THE EXERCISE: Put the data below into a Markdown table with the columns Row and Line. Start at the first line and stop after the line that contains "click(1538, 19)", leave out blank lines, and give each remaining line a row number.

DATA RECORDS:
▶

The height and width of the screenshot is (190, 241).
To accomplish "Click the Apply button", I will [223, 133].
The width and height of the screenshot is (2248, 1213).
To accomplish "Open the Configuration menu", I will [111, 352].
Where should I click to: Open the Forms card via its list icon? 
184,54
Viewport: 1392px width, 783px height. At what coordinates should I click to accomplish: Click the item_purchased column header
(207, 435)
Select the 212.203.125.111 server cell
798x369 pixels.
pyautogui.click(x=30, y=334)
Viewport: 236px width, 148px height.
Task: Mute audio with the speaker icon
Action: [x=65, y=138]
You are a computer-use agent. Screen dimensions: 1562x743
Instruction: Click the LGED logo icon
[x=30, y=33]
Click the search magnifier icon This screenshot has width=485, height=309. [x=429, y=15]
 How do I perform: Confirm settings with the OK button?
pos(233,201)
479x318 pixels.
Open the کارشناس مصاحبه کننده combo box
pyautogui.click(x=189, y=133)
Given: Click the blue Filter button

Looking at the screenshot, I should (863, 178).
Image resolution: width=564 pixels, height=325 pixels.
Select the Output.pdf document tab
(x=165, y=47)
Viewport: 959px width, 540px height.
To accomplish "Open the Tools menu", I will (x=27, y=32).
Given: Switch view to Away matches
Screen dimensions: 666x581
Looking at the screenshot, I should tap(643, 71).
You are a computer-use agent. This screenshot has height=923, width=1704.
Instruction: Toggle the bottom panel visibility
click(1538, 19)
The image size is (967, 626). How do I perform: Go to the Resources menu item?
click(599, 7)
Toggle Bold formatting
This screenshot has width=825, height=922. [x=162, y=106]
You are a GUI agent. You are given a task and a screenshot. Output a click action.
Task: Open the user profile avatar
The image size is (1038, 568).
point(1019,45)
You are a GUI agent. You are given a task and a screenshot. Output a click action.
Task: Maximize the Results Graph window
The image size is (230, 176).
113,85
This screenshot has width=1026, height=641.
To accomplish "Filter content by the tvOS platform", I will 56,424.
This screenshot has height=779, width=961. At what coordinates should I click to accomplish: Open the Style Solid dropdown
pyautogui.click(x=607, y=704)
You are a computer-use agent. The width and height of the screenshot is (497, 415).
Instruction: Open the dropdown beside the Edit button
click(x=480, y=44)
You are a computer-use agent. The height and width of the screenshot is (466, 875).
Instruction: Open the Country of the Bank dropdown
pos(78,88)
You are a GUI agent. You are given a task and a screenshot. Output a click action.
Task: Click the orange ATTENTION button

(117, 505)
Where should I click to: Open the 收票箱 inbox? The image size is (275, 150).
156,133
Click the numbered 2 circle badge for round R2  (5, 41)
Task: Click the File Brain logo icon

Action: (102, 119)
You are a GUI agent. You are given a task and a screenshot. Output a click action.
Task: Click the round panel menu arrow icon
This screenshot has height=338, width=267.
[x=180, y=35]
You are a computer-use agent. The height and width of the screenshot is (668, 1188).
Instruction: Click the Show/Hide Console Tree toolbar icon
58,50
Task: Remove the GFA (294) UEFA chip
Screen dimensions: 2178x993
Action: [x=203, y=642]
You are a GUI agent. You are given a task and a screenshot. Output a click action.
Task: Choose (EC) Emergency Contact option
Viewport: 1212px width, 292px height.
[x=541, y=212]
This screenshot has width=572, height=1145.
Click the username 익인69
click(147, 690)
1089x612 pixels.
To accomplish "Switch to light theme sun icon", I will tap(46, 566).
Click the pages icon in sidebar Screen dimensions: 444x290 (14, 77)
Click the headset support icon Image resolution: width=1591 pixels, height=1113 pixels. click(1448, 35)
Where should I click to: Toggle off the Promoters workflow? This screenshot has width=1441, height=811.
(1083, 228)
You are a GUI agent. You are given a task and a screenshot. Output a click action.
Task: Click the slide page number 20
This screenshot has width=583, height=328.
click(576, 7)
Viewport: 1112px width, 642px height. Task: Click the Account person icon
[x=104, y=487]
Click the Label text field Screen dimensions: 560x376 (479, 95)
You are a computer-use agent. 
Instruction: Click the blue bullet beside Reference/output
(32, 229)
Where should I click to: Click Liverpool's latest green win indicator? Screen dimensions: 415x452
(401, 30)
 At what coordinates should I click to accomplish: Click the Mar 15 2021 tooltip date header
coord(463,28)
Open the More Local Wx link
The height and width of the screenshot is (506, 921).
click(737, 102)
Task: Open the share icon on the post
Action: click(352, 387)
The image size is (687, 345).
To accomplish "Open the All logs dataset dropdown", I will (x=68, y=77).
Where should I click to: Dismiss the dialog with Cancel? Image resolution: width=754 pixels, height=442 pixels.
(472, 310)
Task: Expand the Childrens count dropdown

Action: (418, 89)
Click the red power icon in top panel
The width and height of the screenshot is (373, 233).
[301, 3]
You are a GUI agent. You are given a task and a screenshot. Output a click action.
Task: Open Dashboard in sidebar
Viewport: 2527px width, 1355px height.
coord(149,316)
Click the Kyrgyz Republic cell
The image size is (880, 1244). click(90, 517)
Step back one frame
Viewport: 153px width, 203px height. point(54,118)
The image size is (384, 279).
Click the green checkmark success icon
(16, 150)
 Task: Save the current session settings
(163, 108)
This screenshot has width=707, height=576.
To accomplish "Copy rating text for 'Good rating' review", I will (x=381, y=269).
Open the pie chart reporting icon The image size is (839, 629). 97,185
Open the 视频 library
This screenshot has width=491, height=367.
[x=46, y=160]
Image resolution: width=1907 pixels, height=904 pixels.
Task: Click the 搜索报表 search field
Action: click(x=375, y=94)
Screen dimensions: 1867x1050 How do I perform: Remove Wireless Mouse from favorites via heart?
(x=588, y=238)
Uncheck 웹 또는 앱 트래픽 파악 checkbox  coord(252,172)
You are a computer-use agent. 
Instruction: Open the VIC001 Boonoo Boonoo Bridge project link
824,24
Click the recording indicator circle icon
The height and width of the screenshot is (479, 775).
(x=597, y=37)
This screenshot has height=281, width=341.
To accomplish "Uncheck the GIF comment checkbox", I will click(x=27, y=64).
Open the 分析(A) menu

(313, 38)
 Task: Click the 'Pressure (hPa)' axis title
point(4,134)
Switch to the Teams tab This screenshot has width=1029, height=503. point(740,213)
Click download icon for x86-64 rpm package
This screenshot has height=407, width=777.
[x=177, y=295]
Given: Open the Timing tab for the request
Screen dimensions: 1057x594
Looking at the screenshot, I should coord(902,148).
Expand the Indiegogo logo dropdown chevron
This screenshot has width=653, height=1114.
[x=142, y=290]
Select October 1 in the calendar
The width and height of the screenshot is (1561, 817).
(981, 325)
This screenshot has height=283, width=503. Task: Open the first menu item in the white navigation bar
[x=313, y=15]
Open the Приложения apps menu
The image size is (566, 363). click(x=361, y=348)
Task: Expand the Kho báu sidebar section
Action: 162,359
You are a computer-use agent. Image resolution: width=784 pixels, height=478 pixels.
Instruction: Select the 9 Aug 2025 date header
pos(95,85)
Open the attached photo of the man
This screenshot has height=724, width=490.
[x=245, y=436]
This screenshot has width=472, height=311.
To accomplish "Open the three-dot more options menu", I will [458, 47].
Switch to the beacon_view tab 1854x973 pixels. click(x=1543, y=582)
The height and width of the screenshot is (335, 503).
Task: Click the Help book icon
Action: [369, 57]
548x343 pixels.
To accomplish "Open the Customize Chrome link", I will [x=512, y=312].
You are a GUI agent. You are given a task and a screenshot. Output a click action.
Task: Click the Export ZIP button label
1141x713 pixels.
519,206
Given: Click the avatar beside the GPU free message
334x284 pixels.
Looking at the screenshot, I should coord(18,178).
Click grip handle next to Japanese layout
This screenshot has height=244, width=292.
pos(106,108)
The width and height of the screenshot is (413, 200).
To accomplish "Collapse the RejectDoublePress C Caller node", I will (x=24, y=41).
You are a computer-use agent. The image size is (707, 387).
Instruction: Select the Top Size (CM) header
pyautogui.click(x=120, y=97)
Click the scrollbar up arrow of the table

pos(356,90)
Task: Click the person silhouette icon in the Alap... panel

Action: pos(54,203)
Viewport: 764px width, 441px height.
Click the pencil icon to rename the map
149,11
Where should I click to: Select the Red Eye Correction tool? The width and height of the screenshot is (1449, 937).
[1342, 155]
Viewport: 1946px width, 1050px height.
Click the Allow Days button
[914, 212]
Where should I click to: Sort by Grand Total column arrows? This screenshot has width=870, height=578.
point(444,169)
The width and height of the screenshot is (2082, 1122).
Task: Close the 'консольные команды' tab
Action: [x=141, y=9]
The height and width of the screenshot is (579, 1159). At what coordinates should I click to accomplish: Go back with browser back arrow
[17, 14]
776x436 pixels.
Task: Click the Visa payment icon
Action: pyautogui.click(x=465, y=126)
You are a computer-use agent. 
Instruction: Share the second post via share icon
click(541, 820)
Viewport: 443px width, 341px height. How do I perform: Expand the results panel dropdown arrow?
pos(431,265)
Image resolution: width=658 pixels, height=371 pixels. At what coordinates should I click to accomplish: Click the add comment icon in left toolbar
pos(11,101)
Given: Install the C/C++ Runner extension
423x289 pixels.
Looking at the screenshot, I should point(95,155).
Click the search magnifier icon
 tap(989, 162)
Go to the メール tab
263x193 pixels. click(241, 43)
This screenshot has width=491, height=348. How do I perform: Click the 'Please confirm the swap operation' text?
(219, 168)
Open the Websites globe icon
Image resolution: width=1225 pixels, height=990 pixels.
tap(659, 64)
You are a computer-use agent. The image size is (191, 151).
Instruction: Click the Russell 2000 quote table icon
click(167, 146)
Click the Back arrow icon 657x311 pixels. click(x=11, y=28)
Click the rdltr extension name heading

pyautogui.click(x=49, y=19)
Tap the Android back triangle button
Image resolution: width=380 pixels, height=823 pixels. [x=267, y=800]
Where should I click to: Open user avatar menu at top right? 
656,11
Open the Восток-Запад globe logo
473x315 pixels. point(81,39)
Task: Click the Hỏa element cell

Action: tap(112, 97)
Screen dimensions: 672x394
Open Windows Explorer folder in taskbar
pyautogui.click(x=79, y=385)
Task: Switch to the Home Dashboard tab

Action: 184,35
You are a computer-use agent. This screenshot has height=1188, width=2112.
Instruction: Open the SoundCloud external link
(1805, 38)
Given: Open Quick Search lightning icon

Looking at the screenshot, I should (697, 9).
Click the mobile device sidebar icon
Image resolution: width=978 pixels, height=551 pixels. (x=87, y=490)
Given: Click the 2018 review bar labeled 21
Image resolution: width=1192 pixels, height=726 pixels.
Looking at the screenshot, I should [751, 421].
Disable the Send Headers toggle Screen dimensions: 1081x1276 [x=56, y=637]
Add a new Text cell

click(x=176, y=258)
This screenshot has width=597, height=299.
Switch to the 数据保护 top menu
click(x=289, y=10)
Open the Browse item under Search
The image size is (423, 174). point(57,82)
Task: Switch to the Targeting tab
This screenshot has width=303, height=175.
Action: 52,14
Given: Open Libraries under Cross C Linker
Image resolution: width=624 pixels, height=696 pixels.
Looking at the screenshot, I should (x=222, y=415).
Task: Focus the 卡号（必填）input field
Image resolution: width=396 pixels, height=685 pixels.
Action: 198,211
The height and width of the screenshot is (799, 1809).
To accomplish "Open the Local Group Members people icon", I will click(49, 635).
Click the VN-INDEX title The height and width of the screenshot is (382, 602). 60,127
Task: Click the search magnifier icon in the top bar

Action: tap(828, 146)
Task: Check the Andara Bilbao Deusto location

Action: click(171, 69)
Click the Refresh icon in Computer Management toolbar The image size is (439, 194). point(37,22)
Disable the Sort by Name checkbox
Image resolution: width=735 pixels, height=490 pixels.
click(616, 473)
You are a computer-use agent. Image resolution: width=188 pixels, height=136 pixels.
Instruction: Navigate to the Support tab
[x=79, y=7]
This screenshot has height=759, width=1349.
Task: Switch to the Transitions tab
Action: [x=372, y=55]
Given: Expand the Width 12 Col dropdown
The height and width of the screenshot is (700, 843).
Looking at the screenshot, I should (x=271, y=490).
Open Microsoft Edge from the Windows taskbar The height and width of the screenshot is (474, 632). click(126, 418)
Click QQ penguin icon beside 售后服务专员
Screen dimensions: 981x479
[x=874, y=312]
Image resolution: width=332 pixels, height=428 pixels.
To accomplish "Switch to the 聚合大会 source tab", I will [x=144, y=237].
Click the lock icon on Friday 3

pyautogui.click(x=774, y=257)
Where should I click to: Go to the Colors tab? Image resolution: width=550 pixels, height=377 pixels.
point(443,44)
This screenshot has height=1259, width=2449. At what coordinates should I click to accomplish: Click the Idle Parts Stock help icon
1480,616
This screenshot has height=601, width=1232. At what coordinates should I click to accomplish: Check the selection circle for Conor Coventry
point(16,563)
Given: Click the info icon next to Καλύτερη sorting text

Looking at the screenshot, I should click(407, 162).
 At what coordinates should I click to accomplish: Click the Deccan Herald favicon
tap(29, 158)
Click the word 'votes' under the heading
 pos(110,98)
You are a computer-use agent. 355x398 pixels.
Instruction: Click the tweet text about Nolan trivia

◀

REPLY:
| Row | Line |
|---|---|
| 1 | The height and width of the screenshot is (190, 241). |
| 2 | To accomplish "Click the Apply button", I will [223, 133]. |
| 3 | The width and height of the screenshot is (2248, 1213). |
| 4 | To accomplish "Open the Configuration menu", I will [111, 352]. |
| 5 | Where should I click to: Open the Forms card via its list icon?  |
| 6 | 184,54 |
| 7 | Viewport: 1392px width, 783px height. At what coordinates should I click to accomplish: Click the item_purchased column header |
| 8 | (207, 435) |
| 9 | Select the 212.203.125.111 server cell |
| 10 | 798x369 pixels. |
| 11 | pyautogui.click(x=30, y=334) |
| 12 | Viewport: 236px width, 148px height. |
| 13 | Task: Mute audio with the speaker icon |
| 14 | Action: [x=65, y=138] |
| 15 | You are a computer-use agent. Screen dimensions: 1562x743 |
| 16 | Instruction: Click the LGED logo icon |
| 17 | [x=30, y=33] |
| 18 | Click the search magnifier icon This screenshot has width=485, height=309. [x=429, y=15] |
| 19 |  How do I perform: Confirm settings with the OK button? |
| 20 | pos(233,201) |
| 21 | 479x318 pixels. |
| 22 | Open the کارشناس مصاحبه کننده combo box |
| 23 | pyautogui.click(x=189, y=133) |
| 24 | Given: Click the blue Filter button |
| 25 | Looking at the screenshot, I should (863, 178). |
| 26 | Image resolution: width=564 pixels, height=325 pixels. |
| 27 | Select the Output.pdf document tab |
| 28 | (x=165, y=47) |
| 29 | Viewport: 959px width, 540px height. |
| 30 | To accomplish "Open the Tools menu", I will (x=27, y=32). |
| 31 | Given: Switch view to Away matches |
| 32 | Screen dimensions: 666x581 |
| 33 | Looking at the screenshot, I should tap(643, 71). |
| 34 | You are a computer-use agent. This screenshot has height=923, width=1704. |
| 35 | Instruction: Toggle the bottom panel visibility |
| 36 | click(1538, 19) |